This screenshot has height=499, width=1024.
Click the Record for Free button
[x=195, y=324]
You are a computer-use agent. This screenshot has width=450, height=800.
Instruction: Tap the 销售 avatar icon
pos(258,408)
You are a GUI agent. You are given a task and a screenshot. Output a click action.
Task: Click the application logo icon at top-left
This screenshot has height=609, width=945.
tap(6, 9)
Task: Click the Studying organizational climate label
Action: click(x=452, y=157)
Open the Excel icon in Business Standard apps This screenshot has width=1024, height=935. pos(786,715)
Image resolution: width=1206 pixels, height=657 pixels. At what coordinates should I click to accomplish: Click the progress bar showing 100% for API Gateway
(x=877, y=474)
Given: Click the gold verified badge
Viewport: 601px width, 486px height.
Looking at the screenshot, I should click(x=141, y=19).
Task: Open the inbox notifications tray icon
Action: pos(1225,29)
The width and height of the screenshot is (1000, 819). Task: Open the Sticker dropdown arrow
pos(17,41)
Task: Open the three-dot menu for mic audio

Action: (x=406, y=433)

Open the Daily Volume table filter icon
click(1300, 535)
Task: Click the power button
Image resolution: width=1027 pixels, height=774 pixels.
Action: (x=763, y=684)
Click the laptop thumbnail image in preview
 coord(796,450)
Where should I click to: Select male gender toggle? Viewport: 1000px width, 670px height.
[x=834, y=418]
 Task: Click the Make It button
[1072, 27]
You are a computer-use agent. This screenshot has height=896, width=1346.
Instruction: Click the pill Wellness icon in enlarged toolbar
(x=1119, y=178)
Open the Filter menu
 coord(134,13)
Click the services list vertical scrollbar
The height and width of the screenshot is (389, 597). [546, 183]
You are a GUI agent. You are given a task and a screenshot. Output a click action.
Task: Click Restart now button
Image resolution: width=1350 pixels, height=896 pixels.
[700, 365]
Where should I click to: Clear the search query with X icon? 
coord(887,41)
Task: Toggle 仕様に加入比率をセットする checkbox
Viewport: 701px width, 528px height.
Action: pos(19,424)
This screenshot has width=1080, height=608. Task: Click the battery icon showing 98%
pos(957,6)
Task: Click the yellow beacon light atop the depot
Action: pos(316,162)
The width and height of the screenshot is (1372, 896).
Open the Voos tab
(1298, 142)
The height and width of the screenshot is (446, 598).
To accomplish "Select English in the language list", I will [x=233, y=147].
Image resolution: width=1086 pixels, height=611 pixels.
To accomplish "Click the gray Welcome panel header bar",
------------------------------------
Description of the task
Out of the data above, set down the lines from the one with "Click the Record for Free button" to the one with "Task: Click the application", both included, exactly as written and with no additions.

Output for this task
Click the Record for Free button
[x=195, y=324]
You are a computer-use agent. This screenshot has width=450, height=800.
Instruction: Tap the 销售 avatar icon
pos(258,408)
You are a GUI agent. You are given a task and a screenshot. Output a click action.
Task: Click the application logo icon at top-left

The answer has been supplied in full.